One day at the flying club he encountered a pilot preparing to ferry a Cessna 310 to Europe. Always ready for an adventure, Carlson asked if he could go along. "Sure," was the response. "Meet me back here in two hours." With no passport on hand, not even Ed Carlson could take up that offer, but he was ready the next time. A few weeks later he was in the right seat on his first ocean crossing to Switzerland. After three more transatlantic flights in 1964 and 1965, his companion tossed him the keys of a Cessna 401 and declared, "You're ready for solo." Carlson now has more than 200 crossings in his logbook. Round trips and return ferry flights are rare, so he's flown westbound only 18 times.
Carlson is as intimately familiar with the short legs on the northern route through Frobisher Bay and across the Greenland icecap as he is with the more popular hops from Goose Bay to Narsarsuaq in Greenland and on to Reykjavik, Iceland. He has gained a healthy respect for the weather, knowing that it is the secret to staying safe over the Atlantic. Anticipating weather changes and being prepared to turn around when instrument conditions threaten the approaches up the fjords to the airports on the Greenland coast are the keys to safe crossings. "I've turned around seven times. I'm all yellow back here," says Carlson as he rubs the back of his neck and grins.
One such turnaround had nothing to do with weather. He was two hours out from Goose Bay and settling down to a routine flight in a new Bonanza, when an "angel" started to nag him. "I just got this feeling I should turn back," he says. Even though there was apparently nothing wrong, he respected the feeling and returned to Goose Bay. Oil began to splatter gently onto the windshield on downwind.
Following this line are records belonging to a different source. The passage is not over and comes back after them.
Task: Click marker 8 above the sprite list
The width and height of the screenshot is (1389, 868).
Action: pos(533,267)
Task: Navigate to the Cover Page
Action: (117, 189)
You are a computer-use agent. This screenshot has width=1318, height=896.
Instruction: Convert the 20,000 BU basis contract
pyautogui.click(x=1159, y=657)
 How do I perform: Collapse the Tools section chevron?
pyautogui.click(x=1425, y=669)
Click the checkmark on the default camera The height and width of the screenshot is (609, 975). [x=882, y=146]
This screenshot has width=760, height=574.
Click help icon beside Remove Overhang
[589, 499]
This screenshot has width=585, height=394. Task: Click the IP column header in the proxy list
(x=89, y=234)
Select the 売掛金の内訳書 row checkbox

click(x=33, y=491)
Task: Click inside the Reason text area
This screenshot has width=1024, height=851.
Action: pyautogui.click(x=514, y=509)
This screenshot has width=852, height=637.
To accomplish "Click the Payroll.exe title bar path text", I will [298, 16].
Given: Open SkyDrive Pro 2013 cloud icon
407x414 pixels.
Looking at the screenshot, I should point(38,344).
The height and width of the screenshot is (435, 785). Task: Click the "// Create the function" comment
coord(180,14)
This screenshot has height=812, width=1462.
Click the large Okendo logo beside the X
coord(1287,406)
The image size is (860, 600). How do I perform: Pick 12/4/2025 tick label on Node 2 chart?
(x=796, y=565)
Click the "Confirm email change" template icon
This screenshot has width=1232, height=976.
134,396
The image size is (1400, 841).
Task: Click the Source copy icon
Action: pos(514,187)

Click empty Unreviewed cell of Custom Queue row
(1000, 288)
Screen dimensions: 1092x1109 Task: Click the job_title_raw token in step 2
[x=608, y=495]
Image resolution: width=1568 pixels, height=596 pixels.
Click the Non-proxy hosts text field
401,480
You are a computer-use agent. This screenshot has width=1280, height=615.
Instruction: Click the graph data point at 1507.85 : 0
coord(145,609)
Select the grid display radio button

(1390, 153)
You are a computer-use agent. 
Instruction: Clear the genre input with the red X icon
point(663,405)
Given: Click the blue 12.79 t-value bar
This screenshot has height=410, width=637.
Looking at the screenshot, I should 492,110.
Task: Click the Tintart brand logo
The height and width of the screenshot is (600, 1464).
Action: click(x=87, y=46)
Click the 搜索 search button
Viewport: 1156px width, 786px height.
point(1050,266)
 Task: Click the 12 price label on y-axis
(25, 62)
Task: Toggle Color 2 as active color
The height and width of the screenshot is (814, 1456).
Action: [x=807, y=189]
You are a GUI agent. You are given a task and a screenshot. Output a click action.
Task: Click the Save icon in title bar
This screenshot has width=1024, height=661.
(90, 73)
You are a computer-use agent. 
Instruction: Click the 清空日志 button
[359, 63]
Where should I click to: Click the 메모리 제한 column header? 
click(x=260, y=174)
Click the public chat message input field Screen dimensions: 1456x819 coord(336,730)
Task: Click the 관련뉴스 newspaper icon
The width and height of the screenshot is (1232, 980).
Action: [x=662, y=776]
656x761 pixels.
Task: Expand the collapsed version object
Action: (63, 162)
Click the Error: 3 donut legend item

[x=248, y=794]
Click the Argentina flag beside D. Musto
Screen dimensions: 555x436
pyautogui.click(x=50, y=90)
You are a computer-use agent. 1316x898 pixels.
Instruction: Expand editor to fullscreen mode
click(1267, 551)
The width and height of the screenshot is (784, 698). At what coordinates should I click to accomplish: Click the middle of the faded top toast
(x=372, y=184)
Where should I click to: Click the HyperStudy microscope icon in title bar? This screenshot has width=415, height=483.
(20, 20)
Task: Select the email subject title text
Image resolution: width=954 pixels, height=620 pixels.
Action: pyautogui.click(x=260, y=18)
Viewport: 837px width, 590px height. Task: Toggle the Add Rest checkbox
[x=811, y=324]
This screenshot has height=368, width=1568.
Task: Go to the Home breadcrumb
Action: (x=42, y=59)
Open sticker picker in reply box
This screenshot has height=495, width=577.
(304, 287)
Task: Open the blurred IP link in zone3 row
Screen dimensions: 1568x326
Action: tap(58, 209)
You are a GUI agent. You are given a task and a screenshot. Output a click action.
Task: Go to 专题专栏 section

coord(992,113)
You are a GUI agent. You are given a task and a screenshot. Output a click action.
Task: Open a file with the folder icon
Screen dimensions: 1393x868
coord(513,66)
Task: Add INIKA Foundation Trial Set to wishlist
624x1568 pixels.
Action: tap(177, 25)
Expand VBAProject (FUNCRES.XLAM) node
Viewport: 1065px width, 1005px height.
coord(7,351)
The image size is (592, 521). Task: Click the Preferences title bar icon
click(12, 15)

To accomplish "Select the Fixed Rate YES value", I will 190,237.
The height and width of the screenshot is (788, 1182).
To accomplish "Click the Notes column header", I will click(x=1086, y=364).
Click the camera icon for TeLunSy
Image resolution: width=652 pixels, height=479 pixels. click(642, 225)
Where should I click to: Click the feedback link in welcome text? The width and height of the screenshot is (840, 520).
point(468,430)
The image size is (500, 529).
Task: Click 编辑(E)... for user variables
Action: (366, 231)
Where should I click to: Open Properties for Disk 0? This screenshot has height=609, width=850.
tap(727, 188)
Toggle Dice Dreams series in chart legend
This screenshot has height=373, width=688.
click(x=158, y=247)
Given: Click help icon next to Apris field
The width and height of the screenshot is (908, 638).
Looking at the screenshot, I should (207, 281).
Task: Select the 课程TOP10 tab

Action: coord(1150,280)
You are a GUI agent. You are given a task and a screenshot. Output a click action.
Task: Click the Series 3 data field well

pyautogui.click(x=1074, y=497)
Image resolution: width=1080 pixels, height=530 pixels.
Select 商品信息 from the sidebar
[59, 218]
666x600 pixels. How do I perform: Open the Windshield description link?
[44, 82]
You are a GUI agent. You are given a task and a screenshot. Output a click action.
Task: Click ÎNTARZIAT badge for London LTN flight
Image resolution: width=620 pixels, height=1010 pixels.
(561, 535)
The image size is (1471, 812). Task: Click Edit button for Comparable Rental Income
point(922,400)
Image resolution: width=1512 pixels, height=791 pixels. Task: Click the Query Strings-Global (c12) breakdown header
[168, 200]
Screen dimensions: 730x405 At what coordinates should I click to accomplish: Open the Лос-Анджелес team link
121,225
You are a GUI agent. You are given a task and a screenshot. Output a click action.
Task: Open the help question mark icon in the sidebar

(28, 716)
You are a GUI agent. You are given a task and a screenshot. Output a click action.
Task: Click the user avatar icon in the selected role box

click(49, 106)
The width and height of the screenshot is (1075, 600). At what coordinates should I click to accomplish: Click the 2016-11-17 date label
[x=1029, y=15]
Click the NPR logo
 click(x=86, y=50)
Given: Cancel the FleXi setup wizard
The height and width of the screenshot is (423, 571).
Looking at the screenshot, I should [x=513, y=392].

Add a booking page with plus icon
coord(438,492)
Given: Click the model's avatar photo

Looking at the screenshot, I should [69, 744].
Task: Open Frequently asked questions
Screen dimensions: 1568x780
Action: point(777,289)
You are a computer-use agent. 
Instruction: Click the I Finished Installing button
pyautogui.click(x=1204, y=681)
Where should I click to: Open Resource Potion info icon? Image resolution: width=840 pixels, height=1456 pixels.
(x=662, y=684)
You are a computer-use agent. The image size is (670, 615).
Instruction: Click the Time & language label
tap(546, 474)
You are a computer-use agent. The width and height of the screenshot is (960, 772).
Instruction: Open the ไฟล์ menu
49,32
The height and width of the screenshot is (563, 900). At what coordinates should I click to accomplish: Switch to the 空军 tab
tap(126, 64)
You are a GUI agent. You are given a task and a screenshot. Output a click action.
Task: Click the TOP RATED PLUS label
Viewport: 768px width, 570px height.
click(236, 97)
By the time he landed, the rain from a broken seal was serious.
Incidents like this have convinced Carlson, who likes to chat with pilots anyway, that it's a good idea to stay in touch with someone when you're out over the stormy ocean alone, with only the drone of a single engine for company. International regulations require periodic position reports from pilots on instrument flight plans during the long overwater legs. Commercial airliners will relay these, and the crews enjoy exchanges with the slower fliers far below. Carlson likes to talk to someone about every 30 minutes, for company and security. As he warms to the topic of position reports and timing, he proudly displays his "Official North Atlantic Watch." It's not the elaborate chronograph you expect — there's Mickey Mouse on the face.
The smallest aircraft that he's ferried to Europe was a Cessna 172. He had to wait in both Greenland and Iceland for the en route weather to improve and was several days late to meet his date. Carlson acknowledges that he prefers the security of twins now that he's getting older. The worst experience he can remember was a violent encounter with clear air turbulence over central London.
Five years ago Carlson moved back to New England from California. He's reunited with an old high school sweetheart — the date who waited patiently for the Cessna 172 to arrive in London. He's using relationships built over the years on both sides of the Atlantic to develop a business in New Hampshire dealing in airplanes, parts, and equipment. And he's finding new friends in the students who take his Atlantic orientation course.
In one day Carlson teaches weather, flight planning, survival procedures, emergency equipment, and fuel requirements. His training will shortly be approved as a substitute for the mandatory precrossing inspection by the Canadians in Moncton, New Brunswick.
For Carlson's students, the Atlantic crossing is the ultimate adventure, the flight they've always dreamed of making. All are required to send him a postcard from Europe.